Brief:
Reproduce the entries word for word, starting at the first line and ending at the line that contains "click(x=1099, y=737)", with both of those lines included.

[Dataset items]

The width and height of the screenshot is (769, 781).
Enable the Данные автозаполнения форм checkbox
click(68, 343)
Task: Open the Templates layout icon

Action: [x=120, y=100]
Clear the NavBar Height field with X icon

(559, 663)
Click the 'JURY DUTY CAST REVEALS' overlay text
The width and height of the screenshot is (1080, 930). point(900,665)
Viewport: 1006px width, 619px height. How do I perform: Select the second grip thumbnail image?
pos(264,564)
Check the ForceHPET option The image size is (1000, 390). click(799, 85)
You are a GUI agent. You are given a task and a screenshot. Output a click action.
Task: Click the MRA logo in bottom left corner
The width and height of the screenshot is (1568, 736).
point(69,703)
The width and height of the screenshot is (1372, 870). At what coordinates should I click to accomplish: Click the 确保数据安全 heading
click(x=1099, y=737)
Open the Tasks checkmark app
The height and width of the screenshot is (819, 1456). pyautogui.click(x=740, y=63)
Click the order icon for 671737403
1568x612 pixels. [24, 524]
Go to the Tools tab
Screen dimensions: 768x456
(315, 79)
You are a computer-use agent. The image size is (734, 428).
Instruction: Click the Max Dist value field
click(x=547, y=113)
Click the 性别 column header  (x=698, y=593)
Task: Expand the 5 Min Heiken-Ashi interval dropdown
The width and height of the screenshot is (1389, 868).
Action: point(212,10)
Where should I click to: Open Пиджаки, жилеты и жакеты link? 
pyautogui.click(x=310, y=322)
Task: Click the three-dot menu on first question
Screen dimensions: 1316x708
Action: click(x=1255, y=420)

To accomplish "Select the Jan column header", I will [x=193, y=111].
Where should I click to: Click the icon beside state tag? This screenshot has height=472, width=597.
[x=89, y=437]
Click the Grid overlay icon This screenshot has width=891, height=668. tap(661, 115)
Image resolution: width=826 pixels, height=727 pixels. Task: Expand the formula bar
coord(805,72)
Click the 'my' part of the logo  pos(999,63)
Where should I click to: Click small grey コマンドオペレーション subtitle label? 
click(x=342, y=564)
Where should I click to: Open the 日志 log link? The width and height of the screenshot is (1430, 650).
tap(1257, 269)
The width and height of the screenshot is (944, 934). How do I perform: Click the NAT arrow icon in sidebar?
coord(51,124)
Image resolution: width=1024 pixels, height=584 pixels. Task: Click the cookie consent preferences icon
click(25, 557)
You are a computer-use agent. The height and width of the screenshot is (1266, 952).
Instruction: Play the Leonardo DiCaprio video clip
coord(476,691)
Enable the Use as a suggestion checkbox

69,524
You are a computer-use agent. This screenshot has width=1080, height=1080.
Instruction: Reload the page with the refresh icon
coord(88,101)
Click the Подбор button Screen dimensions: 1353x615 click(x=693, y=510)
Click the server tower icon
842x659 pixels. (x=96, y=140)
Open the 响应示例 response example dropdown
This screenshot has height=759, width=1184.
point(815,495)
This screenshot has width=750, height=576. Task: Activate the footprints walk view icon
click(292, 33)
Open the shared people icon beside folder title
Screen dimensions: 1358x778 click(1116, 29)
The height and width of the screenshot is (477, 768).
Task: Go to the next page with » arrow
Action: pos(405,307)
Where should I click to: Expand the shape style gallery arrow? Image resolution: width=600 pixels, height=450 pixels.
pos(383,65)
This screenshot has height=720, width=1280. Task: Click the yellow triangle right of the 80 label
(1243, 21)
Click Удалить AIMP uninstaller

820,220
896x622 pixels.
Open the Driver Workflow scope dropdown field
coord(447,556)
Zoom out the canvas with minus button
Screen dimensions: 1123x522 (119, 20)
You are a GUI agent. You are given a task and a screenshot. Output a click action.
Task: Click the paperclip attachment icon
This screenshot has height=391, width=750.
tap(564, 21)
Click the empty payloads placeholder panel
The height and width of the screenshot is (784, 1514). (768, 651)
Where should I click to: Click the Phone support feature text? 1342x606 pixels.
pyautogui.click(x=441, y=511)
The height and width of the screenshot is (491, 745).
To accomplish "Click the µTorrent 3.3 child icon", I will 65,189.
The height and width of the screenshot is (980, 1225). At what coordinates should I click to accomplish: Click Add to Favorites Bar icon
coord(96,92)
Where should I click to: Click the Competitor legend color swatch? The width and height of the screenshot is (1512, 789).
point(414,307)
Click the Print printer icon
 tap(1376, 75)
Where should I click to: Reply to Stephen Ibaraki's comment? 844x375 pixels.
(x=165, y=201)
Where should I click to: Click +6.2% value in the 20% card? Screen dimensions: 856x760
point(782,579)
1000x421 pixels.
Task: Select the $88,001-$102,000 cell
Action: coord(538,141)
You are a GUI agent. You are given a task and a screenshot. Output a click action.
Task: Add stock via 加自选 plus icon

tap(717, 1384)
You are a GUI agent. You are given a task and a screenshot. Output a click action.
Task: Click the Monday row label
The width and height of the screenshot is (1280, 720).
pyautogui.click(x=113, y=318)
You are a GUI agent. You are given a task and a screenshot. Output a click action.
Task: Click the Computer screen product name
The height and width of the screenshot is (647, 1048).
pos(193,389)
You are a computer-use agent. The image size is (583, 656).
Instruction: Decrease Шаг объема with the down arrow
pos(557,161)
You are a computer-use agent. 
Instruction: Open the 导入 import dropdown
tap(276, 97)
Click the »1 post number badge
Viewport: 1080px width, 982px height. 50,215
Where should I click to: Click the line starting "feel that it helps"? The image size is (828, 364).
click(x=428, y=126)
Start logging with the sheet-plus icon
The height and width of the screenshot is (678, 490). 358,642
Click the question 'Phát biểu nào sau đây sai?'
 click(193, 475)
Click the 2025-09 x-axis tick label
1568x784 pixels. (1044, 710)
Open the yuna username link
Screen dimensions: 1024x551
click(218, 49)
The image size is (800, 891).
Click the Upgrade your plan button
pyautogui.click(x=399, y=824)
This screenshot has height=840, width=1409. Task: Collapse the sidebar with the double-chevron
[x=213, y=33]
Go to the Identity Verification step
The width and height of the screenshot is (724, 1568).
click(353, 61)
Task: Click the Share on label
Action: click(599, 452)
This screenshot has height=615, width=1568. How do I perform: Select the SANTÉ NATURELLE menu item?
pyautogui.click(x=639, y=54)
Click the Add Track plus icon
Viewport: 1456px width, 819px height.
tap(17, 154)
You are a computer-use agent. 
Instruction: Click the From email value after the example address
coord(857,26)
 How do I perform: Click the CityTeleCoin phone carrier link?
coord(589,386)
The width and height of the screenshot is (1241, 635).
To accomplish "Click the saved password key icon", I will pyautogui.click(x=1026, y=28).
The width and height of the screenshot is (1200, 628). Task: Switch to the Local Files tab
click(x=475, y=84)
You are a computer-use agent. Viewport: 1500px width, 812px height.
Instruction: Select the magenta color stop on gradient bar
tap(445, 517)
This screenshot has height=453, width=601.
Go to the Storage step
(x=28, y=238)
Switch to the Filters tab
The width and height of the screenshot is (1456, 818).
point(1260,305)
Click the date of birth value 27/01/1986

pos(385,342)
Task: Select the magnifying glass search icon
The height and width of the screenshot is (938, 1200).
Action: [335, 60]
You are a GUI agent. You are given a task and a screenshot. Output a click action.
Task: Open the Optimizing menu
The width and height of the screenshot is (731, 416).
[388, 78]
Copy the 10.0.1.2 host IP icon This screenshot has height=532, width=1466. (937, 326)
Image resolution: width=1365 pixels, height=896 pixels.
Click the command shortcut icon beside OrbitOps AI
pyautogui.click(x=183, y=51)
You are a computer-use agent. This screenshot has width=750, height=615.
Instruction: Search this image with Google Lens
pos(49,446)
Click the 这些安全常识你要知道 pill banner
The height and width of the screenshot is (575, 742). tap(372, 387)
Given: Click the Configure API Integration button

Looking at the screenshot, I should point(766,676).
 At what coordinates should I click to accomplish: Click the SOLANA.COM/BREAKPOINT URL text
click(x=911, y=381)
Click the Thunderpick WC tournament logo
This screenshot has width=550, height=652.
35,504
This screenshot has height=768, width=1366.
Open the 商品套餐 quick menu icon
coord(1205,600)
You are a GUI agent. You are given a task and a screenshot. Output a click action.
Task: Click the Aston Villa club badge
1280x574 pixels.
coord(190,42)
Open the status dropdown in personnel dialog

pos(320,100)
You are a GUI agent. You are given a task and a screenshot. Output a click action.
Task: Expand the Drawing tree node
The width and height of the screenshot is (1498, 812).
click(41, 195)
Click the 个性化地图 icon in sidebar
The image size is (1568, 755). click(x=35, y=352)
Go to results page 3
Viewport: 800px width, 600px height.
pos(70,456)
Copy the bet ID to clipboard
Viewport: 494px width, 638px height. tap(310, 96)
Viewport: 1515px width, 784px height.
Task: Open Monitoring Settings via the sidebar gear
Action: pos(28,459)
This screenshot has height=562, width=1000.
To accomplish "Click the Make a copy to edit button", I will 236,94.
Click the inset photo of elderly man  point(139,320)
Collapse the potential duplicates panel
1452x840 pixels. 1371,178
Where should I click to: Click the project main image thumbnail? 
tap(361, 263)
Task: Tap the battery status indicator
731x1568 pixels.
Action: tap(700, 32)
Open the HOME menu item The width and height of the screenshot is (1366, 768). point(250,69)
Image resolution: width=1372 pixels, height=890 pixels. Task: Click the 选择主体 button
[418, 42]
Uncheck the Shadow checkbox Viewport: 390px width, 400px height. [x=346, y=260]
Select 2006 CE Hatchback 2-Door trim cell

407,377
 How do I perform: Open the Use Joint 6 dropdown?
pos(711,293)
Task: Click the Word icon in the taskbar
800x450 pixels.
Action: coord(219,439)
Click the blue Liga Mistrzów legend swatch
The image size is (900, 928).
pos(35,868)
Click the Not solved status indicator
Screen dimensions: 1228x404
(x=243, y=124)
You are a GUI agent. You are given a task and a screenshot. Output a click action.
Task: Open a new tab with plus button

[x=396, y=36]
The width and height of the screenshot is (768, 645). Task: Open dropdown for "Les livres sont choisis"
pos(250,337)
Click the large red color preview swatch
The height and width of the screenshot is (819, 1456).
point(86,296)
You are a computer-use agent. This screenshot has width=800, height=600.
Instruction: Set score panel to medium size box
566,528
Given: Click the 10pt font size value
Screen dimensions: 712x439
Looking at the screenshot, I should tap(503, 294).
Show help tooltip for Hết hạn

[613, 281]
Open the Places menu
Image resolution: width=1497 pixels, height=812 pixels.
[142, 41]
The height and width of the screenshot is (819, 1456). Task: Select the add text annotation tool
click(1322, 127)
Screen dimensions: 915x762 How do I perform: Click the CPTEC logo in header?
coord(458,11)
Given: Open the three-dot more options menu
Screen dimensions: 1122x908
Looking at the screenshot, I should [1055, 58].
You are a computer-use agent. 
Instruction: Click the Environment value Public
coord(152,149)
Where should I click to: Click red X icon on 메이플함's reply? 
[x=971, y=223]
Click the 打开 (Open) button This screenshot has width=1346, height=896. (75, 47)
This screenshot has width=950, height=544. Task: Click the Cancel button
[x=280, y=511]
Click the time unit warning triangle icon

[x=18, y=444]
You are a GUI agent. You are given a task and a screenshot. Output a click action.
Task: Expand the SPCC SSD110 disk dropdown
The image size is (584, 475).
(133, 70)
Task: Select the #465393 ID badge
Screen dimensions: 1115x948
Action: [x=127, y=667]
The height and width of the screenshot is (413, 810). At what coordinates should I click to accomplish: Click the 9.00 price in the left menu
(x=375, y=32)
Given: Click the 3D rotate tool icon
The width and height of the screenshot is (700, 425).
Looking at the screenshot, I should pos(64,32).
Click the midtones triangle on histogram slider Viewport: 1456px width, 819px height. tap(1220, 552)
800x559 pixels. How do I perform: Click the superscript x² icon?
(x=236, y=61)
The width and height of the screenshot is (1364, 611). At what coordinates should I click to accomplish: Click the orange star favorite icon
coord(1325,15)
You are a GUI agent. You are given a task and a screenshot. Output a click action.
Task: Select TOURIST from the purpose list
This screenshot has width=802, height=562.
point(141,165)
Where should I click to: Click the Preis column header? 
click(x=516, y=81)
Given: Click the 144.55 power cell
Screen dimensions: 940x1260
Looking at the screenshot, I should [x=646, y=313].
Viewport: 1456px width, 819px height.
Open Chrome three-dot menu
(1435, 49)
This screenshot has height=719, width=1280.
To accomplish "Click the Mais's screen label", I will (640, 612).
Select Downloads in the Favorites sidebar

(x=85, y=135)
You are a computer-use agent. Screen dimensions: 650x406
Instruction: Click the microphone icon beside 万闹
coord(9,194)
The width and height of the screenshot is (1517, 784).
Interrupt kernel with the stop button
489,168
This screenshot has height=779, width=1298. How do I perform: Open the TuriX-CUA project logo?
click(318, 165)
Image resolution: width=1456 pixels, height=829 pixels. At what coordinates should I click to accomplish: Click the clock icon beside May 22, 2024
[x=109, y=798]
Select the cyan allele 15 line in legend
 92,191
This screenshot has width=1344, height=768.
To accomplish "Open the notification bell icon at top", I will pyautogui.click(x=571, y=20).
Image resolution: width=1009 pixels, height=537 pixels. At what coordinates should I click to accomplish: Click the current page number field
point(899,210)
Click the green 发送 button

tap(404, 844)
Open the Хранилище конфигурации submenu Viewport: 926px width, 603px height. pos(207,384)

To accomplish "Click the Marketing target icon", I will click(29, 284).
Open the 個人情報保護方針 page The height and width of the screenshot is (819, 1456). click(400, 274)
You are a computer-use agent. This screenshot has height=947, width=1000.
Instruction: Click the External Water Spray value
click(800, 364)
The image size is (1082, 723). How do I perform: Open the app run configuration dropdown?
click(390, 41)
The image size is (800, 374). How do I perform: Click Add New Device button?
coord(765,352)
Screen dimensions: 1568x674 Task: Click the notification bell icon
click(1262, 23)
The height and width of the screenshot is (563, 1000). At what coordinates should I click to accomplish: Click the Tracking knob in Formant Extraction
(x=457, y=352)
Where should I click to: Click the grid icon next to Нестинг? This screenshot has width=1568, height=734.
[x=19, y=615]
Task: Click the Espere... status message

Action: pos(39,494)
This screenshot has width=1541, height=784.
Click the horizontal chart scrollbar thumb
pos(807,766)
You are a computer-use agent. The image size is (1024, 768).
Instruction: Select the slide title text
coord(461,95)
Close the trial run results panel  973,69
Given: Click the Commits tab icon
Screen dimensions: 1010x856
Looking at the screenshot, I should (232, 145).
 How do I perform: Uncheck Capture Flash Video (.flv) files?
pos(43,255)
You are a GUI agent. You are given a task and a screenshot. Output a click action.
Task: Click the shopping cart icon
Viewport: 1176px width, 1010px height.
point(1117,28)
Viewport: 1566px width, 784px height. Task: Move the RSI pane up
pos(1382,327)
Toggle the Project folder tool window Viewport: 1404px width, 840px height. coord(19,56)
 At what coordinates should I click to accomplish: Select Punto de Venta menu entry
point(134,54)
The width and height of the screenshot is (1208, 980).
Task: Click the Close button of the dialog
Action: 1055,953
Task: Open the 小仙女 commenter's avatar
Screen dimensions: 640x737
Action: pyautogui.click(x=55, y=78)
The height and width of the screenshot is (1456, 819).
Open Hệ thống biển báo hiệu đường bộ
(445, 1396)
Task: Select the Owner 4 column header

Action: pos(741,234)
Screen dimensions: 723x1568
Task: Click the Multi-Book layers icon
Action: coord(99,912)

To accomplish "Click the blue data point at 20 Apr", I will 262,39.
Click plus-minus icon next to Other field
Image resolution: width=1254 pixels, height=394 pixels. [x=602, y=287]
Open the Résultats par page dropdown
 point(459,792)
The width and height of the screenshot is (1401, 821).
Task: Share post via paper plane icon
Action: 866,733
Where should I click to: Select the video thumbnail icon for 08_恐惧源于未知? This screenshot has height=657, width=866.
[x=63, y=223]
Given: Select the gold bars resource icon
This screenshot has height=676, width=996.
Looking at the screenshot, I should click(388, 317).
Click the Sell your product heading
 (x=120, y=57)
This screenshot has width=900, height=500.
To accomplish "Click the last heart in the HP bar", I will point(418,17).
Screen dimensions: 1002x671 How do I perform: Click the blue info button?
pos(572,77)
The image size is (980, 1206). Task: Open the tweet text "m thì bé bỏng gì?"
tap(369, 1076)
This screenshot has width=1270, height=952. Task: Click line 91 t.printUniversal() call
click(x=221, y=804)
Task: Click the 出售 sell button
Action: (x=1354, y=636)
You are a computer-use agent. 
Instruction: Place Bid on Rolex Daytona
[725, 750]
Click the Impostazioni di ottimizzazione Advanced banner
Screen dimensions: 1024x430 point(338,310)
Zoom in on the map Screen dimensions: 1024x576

Reply:
The width and height of the screenshot is (769, 781).
Enable the Данные автозаполнения форм checkbox
click(68, 343)
Task: Open the Templates layout icon

Action: [x=120, y=100]
Clear the NavBar Height field with X icon

(559, 663)
Click the 'JURY DUTY CAST REVEALS' overlay text
The width and height of the screenshot is (1080, 930). point(900,665)
Viewport: 1006px width, 619px height. How do I perform: Select the second grip thumbnail image?
pos(264,564)
Check the ForceHPET option The image size is (1000, 390). click(799, 85)
You are a GUI agent. You are given a task and a screenshot. Output a click action.
Task: Click the MRA logo in bottom left corner
The width and height of the screenshot is (1568, 736).
point(69,703)
The width and height of the screenshot is (1372, 870). At what coordinates should I click to accomplish: Click the 确保数据安全 heading
click(x=1099, y=737)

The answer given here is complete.